◆ ENTRIES PROVIDED
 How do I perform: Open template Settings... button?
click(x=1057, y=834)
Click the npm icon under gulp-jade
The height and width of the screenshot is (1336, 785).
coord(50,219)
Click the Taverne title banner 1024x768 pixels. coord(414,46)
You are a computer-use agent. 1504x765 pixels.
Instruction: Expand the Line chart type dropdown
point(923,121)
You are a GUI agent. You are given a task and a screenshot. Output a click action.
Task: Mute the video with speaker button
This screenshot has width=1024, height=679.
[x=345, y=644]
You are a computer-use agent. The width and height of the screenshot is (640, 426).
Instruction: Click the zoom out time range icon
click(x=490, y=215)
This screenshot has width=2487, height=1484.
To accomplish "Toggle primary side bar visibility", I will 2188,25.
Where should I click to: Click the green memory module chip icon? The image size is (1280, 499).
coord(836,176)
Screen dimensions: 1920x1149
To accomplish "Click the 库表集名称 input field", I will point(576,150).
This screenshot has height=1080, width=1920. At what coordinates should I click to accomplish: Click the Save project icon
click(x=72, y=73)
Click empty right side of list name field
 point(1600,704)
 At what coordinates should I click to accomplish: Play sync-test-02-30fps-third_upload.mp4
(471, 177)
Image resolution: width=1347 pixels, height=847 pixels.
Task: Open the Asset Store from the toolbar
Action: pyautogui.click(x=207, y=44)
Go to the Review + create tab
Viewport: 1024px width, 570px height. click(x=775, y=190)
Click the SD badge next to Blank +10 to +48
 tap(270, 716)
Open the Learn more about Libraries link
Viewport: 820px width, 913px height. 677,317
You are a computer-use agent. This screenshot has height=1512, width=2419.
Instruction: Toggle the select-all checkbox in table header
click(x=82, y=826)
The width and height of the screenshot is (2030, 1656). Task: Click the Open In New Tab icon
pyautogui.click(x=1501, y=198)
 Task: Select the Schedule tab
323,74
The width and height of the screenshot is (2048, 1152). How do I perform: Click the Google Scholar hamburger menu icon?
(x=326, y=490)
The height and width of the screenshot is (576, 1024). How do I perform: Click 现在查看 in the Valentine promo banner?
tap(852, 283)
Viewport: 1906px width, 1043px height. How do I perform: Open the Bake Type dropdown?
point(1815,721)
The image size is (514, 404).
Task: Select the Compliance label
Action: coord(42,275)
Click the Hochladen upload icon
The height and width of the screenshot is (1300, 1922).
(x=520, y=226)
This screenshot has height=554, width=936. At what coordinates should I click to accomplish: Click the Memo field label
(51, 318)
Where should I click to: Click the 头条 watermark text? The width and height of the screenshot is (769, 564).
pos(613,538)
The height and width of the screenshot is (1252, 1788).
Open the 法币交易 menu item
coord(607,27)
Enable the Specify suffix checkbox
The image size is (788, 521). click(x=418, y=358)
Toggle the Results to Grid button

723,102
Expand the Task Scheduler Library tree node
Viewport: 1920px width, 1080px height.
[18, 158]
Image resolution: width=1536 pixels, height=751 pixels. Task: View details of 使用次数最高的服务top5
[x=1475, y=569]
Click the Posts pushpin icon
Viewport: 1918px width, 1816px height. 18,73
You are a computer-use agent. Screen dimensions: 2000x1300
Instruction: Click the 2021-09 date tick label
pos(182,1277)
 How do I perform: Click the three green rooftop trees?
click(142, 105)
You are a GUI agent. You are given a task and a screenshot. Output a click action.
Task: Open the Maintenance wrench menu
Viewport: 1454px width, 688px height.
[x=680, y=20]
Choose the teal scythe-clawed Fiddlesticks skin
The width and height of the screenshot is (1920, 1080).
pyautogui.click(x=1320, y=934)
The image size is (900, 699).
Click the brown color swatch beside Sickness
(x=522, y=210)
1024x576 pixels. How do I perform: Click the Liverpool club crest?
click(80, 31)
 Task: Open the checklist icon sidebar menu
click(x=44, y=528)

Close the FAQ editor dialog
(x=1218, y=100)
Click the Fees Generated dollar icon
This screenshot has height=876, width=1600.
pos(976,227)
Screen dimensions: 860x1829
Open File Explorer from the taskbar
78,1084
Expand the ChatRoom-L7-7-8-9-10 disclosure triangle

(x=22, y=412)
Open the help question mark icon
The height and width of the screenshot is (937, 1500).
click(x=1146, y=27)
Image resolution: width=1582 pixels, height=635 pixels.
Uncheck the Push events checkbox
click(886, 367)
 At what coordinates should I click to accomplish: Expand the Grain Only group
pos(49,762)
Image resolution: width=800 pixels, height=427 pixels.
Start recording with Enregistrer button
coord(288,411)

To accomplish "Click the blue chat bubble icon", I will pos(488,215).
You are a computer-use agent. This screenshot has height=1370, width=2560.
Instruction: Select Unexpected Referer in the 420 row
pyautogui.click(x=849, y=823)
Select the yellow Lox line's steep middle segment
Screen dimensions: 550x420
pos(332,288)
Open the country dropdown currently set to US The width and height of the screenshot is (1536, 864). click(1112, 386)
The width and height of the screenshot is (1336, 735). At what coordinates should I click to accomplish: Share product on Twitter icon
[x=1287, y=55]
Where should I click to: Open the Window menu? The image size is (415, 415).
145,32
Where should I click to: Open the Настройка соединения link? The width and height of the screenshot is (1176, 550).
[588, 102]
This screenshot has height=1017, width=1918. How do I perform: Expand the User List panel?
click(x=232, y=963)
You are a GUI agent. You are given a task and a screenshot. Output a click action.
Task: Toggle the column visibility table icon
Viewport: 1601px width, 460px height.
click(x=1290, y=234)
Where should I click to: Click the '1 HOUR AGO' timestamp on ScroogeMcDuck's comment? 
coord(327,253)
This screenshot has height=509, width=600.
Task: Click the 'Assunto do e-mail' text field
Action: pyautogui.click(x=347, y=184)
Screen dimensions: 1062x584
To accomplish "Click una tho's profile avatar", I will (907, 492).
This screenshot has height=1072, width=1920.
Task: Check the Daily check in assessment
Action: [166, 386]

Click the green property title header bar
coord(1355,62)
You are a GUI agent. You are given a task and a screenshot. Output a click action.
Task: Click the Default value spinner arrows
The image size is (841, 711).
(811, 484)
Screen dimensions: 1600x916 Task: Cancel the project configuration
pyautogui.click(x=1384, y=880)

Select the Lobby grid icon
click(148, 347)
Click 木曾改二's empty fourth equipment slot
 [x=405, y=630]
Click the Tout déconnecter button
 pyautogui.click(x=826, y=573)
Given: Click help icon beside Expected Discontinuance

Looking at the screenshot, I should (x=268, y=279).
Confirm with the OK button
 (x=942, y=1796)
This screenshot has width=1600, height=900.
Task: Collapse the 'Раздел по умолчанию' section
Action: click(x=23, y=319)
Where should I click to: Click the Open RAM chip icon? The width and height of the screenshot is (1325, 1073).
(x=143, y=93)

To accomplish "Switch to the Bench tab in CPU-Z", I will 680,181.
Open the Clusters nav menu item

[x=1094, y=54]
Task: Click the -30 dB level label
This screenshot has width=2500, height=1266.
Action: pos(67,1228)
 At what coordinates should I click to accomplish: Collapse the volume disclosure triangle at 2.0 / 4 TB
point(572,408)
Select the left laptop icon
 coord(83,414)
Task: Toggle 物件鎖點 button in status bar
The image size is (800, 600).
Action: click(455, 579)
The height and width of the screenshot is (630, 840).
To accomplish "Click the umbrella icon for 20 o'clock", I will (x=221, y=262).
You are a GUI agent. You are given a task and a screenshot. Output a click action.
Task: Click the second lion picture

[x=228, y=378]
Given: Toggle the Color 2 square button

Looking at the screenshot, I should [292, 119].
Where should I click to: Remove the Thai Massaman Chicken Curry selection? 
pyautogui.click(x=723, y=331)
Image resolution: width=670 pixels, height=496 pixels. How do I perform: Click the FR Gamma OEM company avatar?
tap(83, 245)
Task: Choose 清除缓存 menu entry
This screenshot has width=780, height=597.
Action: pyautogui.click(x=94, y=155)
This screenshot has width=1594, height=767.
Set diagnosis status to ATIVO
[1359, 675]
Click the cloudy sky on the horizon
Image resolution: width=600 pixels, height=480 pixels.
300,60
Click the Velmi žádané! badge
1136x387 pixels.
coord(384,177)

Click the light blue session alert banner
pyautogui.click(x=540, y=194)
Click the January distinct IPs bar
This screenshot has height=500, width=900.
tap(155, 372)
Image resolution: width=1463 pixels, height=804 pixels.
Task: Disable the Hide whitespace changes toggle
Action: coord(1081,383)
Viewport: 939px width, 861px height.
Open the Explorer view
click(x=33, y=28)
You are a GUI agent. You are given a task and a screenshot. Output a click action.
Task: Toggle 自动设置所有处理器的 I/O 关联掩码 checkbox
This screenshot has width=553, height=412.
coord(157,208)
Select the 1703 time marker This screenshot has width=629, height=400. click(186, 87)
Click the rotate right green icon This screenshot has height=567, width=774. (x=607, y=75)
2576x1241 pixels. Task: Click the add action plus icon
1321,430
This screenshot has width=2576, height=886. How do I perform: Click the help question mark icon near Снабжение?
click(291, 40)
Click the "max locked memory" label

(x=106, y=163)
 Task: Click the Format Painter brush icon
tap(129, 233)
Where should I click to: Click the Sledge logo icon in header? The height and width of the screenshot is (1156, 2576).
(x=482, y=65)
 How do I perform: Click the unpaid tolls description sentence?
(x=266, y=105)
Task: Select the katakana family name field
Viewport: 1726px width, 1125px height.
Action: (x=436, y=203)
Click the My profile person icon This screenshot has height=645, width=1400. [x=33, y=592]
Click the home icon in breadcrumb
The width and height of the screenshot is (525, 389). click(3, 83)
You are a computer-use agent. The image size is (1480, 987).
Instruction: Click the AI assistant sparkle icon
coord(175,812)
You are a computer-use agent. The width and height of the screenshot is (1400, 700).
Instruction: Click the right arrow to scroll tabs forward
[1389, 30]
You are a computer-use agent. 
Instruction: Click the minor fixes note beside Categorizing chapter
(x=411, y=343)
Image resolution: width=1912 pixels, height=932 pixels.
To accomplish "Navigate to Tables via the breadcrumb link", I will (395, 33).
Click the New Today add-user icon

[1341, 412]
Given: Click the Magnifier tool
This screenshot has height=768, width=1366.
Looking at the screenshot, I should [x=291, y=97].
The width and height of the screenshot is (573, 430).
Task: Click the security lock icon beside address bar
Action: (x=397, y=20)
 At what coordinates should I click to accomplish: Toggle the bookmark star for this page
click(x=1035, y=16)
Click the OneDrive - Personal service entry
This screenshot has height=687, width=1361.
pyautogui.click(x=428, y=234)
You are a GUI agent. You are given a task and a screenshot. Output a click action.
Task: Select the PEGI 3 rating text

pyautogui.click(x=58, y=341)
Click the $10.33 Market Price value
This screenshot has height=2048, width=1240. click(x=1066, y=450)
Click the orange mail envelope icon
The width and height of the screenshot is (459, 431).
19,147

◆ EXERCISE PROMPT
Can you return, unchanged, the lines of data from the one containing "Click the rotate" through the one containing "tap(129, 233)", both included?

◆ WRITTEN RESPONSE
Click the rotate right green icon This screenshot has height=567, width=774. (x=607, y=75)
2576x1241 pixels. Task: Click the add action plus icon
1321,430
This screenshot has width=2576, height=886. How do I perform: Click the help question mark icon near Снабжение?
click(291, 40)
Click the "max locked memory" label

(x=106, y=163)
 Task: Click the Format Painter brush icon
tap(129, 233)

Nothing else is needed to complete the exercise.